IIRC, even GTA IV was somewhat badly ported at first but became better. And stop blaming the devs so much. It's more likely to be the suit's fault.


----------



## Cyberghost (Jun 28, 2014)

*Re: GTA V coming to PC*

I hope they will not put S**k'U'Rom and crap GFWL. According to GMG they are not using steam (except for steam version) as their DRM


----------



## amjath (Jun 28, 2014)

*Re: GTA V coming to PC*

^gfwl is dead


----------



## Cyberghost (Jul 16, 2014)

GTA V PC coming on Blu-ray instead of DVD DL. Buy yourself a blu-ray drive or buy it from steam at international price. This is the details taken from best buy for GTA V pc pre-order.

*puu.sh/ac1t1/d53bb40c1a.png


----------



## nomad47 (Jul 16, 2014)

Buy original. Download pirated. Use original serial


----------



## Cyberghost (Jul 16, 2014)

nomad47 said:


> Buy original. Download pirated. Use original serial



What will you do if the pirated version is steam version and discs coming in other drm.


----------



## arijitsinha (Jul 16, 2014)

nomad47 said:


> Buy original. Download pirated. Use original serial



how is it beneficial from downloading from steam?


----------



## iittopper (Jul 17, 2014)

arijitsinha said:


> how is it beneficial from downloading from steam?

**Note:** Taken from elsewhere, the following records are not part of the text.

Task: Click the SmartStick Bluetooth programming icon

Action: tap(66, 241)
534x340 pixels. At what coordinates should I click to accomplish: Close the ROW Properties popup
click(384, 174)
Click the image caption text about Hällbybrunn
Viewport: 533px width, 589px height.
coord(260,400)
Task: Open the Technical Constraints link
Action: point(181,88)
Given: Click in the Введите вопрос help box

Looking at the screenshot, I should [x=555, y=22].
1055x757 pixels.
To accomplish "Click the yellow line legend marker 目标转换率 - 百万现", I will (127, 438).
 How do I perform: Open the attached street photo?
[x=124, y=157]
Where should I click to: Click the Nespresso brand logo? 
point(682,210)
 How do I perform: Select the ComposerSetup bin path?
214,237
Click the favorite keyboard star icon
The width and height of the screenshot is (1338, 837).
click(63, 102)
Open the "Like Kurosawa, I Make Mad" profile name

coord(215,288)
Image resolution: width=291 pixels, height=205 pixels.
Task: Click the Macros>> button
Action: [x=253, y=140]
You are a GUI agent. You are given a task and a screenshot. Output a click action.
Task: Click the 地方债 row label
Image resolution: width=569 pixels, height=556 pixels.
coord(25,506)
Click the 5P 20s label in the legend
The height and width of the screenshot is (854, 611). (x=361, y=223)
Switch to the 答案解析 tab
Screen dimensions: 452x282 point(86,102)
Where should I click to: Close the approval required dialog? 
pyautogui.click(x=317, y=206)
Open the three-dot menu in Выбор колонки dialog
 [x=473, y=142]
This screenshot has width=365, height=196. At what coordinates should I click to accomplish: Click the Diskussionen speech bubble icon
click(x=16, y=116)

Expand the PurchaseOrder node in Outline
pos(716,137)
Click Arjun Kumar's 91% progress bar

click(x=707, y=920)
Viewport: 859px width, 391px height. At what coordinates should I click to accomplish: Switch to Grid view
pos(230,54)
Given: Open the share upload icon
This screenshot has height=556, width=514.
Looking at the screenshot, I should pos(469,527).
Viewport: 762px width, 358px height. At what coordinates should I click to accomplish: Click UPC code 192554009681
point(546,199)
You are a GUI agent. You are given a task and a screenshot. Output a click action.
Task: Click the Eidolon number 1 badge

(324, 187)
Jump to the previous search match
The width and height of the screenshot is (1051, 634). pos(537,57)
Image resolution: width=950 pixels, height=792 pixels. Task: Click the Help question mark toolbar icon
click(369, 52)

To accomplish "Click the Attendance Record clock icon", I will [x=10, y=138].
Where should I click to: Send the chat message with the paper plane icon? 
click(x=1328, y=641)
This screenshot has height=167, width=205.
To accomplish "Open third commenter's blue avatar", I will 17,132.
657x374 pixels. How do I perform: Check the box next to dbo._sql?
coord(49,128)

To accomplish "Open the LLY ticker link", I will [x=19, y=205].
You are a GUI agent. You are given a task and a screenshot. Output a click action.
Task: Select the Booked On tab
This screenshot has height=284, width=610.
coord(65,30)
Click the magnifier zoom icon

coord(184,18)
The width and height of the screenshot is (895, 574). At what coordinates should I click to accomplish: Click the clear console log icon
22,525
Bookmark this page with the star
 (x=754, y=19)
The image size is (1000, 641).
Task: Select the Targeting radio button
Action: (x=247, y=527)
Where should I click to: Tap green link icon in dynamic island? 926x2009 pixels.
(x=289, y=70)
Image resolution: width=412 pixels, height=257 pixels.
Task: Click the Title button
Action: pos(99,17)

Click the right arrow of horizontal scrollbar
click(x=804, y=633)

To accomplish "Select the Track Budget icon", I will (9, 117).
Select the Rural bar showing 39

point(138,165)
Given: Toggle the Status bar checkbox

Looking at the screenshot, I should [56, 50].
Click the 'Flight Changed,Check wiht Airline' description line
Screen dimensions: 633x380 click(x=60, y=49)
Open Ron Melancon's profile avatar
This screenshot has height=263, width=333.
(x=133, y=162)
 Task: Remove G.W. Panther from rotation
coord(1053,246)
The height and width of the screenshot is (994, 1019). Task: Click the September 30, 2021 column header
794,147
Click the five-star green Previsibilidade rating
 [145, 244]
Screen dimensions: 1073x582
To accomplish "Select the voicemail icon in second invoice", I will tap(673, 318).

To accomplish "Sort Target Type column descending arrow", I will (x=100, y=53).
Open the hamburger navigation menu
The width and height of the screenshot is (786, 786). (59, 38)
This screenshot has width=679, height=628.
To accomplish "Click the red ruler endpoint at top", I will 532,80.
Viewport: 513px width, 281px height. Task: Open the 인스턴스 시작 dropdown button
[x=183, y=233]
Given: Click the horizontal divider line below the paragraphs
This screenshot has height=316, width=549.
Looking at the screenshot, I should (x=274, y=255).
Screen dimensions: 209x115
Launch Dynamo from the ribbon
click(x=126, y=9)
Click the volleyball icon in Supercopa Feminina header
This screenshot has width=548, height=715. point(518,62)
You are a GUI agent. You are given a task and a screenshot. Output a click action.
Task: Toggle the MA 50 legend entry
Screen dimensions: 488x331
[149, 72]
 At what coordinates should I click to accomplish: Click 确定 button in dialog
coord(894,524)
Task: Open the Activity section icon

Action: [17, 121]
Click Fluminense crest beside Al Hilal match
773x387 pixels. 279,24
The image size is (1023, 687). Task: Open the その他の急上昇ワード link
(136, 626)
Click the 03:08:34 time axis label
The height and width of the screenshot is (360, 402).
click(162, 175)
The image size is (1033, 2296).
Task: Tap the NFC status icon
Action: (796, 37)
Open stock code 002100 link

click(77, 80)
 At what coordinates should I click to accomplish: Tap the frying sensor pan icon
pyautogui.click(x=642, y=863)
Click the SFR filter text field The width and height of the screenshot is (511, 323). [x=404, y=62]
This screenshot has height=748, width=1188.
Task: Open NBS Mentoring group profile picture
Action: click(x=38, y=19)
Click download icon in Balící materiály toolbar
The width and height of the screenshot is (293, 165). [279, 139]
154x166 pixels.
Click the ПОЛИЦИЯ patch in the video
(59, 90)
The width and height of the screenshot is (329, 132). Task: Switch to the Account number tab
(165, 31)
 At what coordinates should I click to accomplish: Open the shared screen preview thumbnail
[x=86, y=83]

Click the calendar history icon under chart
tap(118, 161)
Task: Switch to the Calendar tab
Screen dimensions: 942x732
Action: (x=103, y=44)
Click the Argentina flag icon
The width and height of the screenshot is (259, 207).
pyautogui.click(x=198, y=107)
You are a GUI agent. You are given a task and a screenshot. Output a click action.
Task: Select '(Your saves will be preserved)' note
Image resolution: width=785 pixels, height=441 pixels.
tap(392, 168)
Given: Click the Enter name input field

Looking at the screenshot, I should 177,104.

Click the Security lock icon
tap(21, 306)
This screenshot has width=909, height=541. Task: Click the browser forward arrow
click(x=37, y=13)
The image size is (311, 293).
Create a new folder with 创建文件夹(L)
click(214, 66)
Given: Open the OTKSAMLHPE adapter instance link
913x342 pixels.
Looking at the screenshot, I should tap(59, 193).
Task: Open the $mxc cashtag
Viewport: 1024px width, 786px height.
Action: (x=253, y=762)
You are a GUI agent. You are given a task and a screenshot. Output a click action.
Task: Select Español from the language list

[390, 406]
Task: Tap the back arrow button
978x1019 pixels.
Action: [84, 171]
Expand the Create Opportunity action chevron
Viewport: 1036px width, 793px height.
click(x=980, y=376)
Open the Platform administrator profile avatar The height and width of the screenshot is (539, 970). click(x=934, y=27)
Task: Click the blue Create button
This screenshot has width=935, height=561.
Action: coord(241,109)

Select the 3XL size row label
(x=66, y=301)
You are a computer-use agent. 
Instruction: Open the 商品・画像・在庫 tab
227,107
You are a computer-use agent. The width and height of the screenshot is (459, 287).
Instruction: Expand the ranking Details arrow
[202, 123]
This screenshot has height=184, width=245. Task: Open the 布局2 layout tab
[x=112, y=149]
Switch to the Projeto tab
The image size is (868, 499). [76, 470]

You wont need blue ray player .


----------



## Prashmith (Jul 18, 2014)

*FAIL*

BLU RAY will prevent beggars and piracy,,steam ITS NICE i support it and I signed no gta v on pc petition but if its with drm i AGREE to it


----------



## nomad47 (Jul 18, 2014)

*Re: FAIL*



Prashmith said:


> BLU RAY will prevent beggars and piracy,,steam ITS NICE i support it and I signed no gta v on pc petition but if its with drm i AGREE to it


Glad you commented here.
First of all IN YOUR FACE!!!

And secondly remember how Assassin's Creed 2 came with a strong DRM. It took a couple of weeks for the guys in Skidrow or Razer to crack it, but they did it anyway. Same will happen to GTA V unless and until they pay these guys. I bet this game will be leaked before release date.


----------



## snap (Jul 18, 2014)

aren't you selling some mobile game account for 20k?


----------



## Prashmith (Jul 18, 2014)

*Re: FAIL*

Find Razer and skid row will crack em but nobody so far cracked simcity 2013 (1.7 months roughly of realese ) ea themselves realese a offline mode hahaha 

AND

 U r dying from first post to hear me thank you,thank you
*www.change.org/en-IN/petitions/rockstar-games-dont-make-a-pc-version-of-gta-v


IN YOUR FACE!!!!! 



Spoiler



. What u wanted to say


----------



## Nerevarine (Jul 18, 2014)

only butthurt ppl signing that petition
haha, Why sign a petition that will halt production ? Do you really care about piracy that much ?  like you havent ever used any pirated software at all in your entire life ? That my friend is the epitome of douchebaggery

- - - Updated - - -
   [MENTION=85950]Gollum[/MENTION] and   [MENTION=248727]seamon[/MENTION]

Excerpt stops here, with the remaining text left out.